* _Passage_:
********************

The Rotana looks like the ship in Arrival. It sticks out like a sore thumb in the ancient cityscape of Amman. Jesus, everyone here smokes. I’ll have to buy some Altria stock. We have an excellent pizza and mint lemonades at Gusto, the hotel restaurant.

Just two more days. Ajloun Castle is a Muslim fort built to defend against the crusaders. I struggle to take it in, to make it memorable, distinctive. After thirteen days, these fortresses look mostly the same.But this one will be memorable because our guide picked this spot to tell us about the Palestinian view of the conflict with Israel. I didn’t ask if he was Palestinian. Islam, he says, is a peaceful religion. ISIS and Al Qaeda do not represent the religion—they hate everything. The Muslim religion, he says, repeats other religions and Muslims, Jews, and Christians have lived side by side in this area for a thousand and more years. Only when politics and religion are put together are there problems. Muslim, Christian, and Jewish religion share much history and stories. He talks about the Palestinian people who were pushed off their land to create Israel. He says just because Jews lived in the area a thousand years ago, it does not give them the right to come here and take it from people who have lived here for generations. I mention America’s guilt over the Holocaust as a reason for helping Jews to have a safe homeland and his reply is “then maybe give them a piece of Germany.”

We head to Lebanese House for lunch. Lemonade with mint! Jessica tries a pickled almond. There are pickled lemons on the table—they are grey. Pudding! Milk, sugar, cornstarch, rose water, mastic gum.

********************

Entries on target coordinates
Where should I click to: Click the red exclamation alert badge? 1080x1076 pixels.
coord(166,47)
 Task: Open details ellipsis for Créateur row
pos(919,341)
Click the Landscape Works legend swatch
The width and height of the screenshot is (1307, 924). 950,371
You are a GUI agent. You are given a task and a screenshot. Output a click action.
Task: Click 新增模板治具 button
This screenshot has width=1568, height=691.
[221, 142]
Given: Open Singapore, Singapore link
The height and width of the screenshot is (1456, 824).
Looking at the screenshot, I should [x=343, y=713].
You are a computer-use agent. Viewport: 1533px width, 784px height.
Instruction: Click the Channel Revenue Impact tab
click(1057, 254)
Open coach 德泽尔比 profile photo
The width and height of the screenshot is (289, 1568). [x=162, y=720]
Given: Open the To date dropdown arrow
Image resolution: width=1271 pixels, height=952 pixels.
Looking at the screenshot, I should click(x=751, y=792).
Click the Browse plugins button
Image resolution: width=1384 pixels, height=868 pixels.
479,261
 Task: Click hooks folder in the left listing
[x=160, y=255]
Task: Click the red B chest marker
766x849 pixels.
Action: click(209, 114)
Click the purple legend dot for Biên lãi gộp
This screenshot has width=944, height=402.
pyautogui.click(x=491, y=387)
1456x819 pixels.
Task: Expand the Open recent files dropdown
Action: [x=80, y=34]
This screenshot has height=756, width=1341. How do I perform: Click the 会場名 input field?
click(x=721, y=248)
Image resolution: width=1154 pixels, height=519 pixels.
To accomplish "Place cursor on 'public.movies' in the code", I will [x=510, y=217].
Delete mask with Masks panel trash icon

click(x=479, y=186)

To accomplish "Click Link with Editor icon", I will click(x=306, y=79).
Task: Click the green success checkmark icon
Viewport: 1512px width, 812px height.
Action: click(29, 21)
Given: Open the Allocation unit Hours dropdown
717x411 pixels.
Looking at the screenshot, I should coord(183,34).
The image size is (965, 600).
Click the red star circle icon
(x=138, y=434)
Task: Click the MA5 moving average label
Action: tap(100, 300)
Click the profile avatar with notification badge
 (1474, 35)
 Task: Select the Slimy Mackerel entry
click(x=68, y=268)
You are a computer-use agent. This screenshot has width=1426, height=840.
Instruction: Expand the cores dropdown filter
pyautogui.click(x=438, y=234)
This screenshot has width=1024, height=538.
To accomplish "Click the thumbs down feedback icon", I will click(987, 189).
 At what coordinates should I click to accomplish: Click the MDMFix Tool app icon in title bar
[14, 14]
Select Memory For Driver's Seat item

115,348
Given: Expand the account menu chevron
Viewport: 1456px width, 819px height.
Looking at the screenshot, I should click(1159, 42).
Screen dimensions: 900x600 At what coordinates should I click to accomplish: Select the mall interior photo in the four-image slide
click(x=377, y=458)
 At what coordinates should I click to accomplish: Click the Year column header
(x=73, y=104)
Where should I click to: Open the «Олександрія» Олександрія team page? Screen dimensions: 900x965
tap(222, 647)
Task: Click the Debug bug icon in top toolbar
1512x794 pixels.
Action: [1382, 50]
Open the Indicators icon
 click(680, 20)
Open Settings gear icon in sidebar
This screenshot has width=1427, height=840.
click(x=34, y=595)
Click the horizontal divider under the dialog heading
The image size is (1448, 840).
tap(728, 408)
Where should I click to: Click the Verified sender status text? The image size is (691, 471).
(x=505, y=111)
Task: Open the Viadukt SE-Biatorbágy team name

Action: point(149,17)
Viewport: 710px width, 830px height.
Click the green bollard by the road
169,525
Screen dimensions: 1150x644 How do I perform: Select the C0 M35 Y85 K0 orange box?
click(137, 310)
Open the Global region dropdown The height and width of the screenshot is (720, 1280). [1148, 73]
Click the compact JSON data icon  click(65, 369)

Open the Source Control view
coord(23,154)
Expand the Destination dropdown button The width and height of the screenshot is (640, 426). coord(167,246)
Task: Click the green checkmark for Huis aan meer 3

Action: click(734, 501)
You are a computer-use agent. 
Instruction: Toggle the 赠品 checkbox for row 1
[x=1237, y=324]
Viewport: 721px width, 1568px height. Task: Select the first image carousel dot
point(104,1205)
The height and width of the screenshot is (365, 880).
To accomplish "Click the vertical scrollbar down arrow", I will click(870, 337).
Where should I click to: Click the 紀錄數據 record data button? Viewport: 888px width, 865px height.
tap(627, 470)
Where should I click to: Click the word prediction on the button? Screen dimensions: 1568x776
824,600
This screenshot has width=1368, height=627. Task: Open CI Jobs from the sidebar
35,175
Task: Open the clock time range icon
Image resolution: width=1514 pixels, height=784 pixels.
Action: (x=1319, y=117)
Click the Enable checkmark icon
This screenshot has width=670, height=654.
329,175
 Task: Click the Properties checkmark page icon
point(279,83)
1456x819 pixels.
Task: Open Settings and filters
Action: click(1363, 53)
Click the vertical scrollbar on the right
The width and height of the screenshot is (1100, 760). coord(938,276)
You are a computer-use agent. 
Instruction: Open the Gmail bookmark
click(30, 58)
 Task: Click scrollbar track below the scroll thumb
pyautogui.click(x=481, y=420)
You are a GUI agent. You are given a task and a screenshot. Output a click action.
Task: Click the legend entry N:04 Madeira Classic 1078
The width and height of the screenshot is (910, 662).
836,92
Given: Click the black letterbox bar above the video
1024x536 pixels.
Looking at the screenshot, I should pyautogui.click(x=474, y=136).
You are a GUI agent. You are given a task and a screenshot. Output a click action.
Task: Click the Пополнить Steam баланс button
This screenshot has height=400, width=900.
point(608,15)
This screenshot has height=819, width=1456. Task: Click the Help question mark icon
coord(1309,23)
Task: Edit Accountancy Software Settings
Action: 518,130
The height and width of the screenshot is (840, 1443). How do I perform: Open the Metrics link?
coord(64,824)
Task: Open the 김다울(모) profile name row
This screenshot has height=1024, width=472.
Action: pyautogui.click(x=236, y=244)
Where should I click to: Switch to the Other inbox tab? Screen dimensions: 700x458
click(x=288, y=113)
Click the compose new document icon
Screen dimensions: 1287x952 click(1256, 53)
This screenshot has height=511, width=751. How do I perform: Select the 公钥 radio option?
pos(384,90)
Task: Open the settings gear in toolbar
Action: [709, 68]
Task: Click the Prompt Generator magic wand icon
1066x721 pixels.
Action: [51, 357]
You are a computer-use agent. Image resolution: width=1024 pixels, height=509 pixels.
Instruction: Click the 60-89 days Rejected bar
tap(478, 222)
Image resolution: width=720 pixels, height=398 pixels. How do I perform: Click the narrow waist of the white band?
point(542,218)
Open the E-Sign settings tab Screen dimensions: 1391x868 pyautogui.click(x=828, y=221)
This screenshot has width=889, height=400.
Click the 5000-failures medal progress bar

********************

* _Problem to work on_:
Resume the travel diary set in Amman and Ajloun, writing on from the last sentence it shows.

* _Answer to the problem_:
I will not struggle to remember our next site: Jerash. Called Philadelphia (city of brotherly love) by the Greeks, it is huge. Walking through the streets and public spaces, it still feels like a city. Founded by Alexander the Great, it was later taken over by the Romans and our guide says we know this because the theater faces north so the sun is never behind the stage. “They think of every little thing,” he says. The Greeks performed on the center floor, the Romans added stages for better acoustics. The seats are also numbered.

I spend $300, cash only accepted by the planner, dollars for us to be able to stay in room until 11pm so we could have dinner, shower and rest before our 2:15am flight. I know rooms at that hotel don’t cost anywhere near that but I manage to avoid aggravating myself by looking at prices online.

Our last day was spent in Amman. We visit the Citadel overlooking the city. It has been occupied since Neolithic times, but what’s visible now is mostly from Roman times. On site is the Jordan Archaeological Museum. This is a small museum with poor signage that doesn’t allow our guide to show us around. The collection spans thousands of years. We head into town to see the Roman theater and the Folklore Museum, which is about local cultures. Again, no guides allowed. I need context or it’s just a lot of interesting looking stuff.

Before we wander around town, our guide wants to share some thoughts about Islam and women’s rights. He says that having multiple wives stemmed from a time when wars caused a shortage of men. Women can divorce and must willingly sign a marriage contract . The man, he says, is responsible for taking care of his family and their happiness. Women are exempt from from having to pray in the mosque for many reasons. I don’t know. It would be good to hear a woman’s perspective.

We walk around the markets in town. I see a small hotel that looks nice and new. I would have rather stayed in town. We stop in a store and for $20, we get an enormous stash of black tea, dried sage, olive oil, and soap. We try knafeh—a hot goat cheese dessert with a crispy sugar top. Interesting. Our guide then takes us for tea at some strange place to look out over the street scene while he smokes a water pipe.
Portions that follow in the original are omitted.